第5話

 由良木音羽ゆらきねう。彼女の存在は俺の教員としての、ひいては人生の分岐点となった。


 俺のクラスは男女比が2:3で女子が一人多い。少人数での一人の差は大きくよく男子2人が俺の元へ来て話をする。逆に言えば女子との授業外での関わりはほぼ皆無と言ってもいい。

 そのためか由良木のとった行動にとても驚いた。

「木野先生……好きです付き合って下さいっ!」

 告白。

 2文字に納まるほどその言葉は軽くない。

 小4女子は個人差はあるが反抗期、思春期と呼ばれる時期だ。感情の起伏が激しくなり、自己のアイデンティティが揺らぐ事が珍しくない。

 それ故に恋愛という未知なる感情に興味を持ったり同い年の男子とは全く違うように見える一回り二回り年上の男性に恋愛感情を向けるようになる。あくまでの話だが。

「………………」

 当然断る。実際禁じられてはいないが、禁断の恋に憧れは無い。

 なによりこの頃の少女は憧れと恋愛感情を同視している事が多い。思春期だからそう言った判断の基準が曖昧なのだろう。

 由良木は俺の返事を待っているようで、スカートの裾を少し握りながら上目遣いに俺を見る。

 いつも着けてる眼鏡を外しているため瞳がよく見える。告白の恥ずかしさからか、頬は朱に染まっておりぶっちゃけ可愛い。

 教師の立場を無視して述べると、由良木は眼鏡を外すと化けるタイプだ。

 コンタクトにすればモテるだろうと思っている。休み時間は本を読んでいて成績も優秀。隠れた美人系。

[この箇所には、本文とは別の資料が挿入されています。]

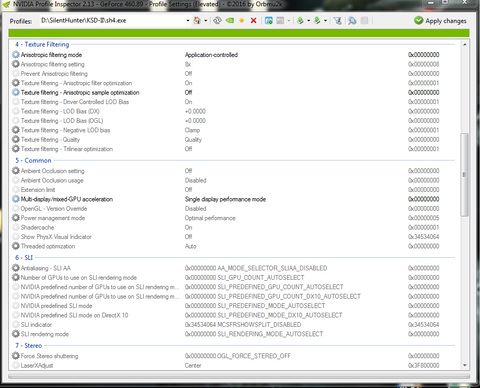The image size is (480, 388).
Task: Click the refresh profile arrows icon
Action: (217, 21)
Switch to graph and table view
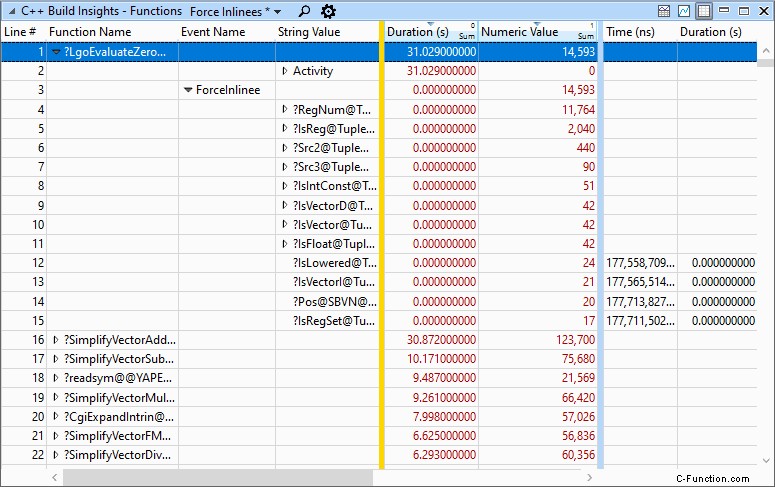 coord(664,11)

「そう言えば由良木。なんで今日眼鏡着けてないんだ?」

 俺は話をそらすようにして質問した。

「そ、それは……視界がぼやけて恥ずかしさが減るかと思って……」

 なるほど。面白い対処法だ。だが実際やってみたところ普通に恥ずかしかった訳か。

「……良いぞ」

「──えっ?」

「えっ?ってなんだよ。由良木の告白のこと」

「ほ、本当ですか?」

「本当だよ。ここで嘘ついてどうなる」

 由良木は何度か目をパチパチとさせてふにゃりと破顔した。


 この時の俺は控えめに言っても頭がおかしかった。リアルタイムで思ってた。

 メリットもない、恋愛感情も無い、関わりも無い。俺は大人で由良木は子供。30代のおっさんと10歳の少女。

「……ははっ」

 俺は小さく笑った。由良木が不思議そうに首を傾げる。綺麗な黒髪がサラリと流れるその姿はロリコンの俺に刺さるから止めて欲しい。

「あぁ……なるほどね」

「なにがなるほどなんですか?」

「なんでも無いよ。ただの独り言」

 そうですかと由良木。そうなんだよと俺。

 会話が告白でなければ生徒と教師の仲睦まじい光景に見えるだろうか。

 もしそうだとしたら俺はまさしく『善良な変態』で、やはり変態はどこまでいっても変態であることには変わらないのだろう。